This foundational reading concept refers to the understanding that letters and letter patterns represent the sounds of spoken language (subarea 1).
What is the alphabetic principle?
PIE 3 stands for these key responsibilities expected of all WSSU teacher candidates.
What is Professionals Prepare, Plan, Instruct, and Evaluate?
This developmental theorist outlined four stages of cognitive development: sensorimotor, preoperational, concrete operational, and formal operational.
Who is Jean Piaget?
This component of a lesson plan describes what students should know or be able to do by the end of the lesson.
What are objectives?
In North Carolina, teacher candidates must achieve this minimum passing score on the edTPA to meet state licensure requirements.
What is 38?
This method of teaching reading focuses on the relationship between letters and their corresponding sounds to help decode words (subarea 2).
What is phonics?
Educators show a commitment to growth and collaboration by joining these groups that support their field.
What are professional organizations?
This Harvard psychologist proposed the theory of multiple intelligences, identifying at least eight distinct types, including linguistic, logical-mathematical, and bodily-kinesthetic.
Who is Howard Gardner?
This part of the lesson plan details how the teacher will check if students understand the material during or after instruction.
What is assessment or independent practice?
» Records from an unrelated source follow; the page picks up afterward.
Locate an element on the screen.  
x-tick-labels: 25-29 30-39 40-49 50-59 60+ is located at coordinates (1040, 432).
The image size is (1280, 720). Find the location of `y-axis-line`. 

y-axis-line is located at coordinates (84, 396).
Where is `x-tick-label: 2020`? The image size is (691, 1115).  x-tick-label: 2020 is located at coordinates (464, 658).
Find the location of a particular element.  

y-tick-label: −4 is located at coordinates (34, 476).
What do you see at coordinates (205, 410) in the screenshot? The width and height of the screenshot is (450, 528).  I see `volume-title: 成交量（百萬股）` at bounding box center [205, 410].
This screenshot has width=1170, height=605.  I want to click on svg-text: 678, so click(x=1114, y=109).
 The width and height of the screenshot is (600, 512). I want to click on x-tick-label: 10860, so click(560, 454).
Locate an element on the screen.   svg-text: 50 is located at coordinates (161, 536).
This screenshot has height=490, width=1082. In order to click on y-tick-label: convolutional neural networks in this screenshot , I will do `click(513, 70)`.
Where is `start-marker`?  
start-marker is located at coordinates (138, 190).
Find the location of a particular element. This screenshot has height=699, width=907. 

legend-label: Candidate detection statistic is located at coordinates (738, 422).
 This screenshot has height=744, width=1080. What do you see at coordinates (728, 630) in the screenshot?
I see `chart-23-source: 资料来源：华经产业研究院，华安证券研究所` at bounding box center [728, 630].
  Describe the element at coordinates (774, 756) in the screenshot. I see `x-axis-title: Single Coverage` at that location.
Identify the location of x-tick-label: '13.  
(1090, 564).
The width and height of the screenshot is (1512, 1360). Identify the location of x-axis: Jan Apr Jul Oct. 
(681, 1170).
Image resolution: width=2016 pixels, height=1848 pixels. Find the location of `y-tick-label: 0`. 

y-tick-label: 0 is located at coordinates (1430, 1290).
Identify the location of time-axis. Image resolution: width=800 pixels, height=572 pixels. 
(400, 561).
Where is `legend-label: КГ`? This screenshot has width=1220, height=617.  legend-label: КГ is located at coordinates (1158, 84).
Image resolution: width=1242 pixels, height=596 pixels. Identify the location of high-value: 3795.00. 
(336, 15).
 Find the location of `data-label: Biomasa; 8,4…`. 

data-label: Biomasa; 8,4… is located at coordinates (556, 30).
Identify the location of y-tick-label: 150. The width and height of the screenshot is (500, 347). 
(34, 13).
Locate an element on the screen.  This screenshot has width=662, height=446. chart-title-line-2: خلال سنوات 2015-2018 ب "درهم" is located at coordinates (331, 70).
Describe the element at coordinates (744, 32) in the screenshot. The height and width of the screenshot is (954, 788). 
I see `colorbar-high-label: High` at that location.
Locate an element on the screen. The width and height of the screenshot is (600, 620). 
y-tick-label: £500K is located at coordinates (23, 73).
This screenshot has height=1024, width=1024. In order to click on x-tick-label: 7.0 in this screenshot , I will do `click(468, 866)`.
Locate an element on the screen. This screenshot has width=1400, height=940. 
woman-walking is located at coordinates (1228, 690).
This is the total number of tasks teacher candidates must complete and submit as part of the edTPA portfolio.
What is three?
This term refers to the way an author organizes information in a text, such as cause and effect, compare and contrast, or sequence (subarea 2).
What is text structure?
WSSU prepares educators to advocate for these three key values that promote fairness and student success.
What are inclusion, equity, and social justice?
According to this Russian psychologist, the Zone of Proximal Development is the gap between what a learner can do independently and what they can do with guidance.
Who is Lev Vygotsky?
This part of a lesson plan grabs students’ attention and activates prior knowledge at the start of the lesson.
What is the focus and review (hook or introduction)?
This task requires teacher candidates to submit videos of their teaching and explain how they engage students and deliver instruction effectively.
What is Task 2 (Implementation of Instruction)?
This teaching approach involves tailoring instruction to meet individual students’ needs, including varying content, process, product, or learning environment (subarea 3).
What is differentiated instruction?
WSSU-trained educators are expected to serve as these, speaking up for the needs and rights of all learners.
What are social justice advocates (or educational advocates)?
This psychologist is known for creating a hierarchy of needs, often depicted as a pyramid, with physiological needs at the base and self-actualization at the top.
Who is Abraham Maslow?
This instructional strategy involves breaking lessons into manageable chunks and providing support as needed.
What is scaffolding?
Three handbooks have been recommended to support me in successfully completing the edTPA.
What are Content Specific, Making Good Choices, and Understanding Rubric Level Progression handbooks?
These are the learning goals and expectations set by each state to guide what students should know and be able to do at each grade level (subarea 4).
What are standards?
Professionals improve their cultural competence and fairness in teaching by acknowledging and addressing these.
What are personal biases?
This theorist proposed eight psychosocial stages of development, each defined by a central conflict such as “identity vs. role confusion” in adolescence.
Who is Erik Erikson?
This phase of the lesson allows students to apply what they’ve learned independently, reinforcing new skills.
What is independent practice?
This teaching approach emphasizes active student engagement, collaboration, and learner-centered activities, which is highly valued in the edTPA assessment.
What is student-centered instruction?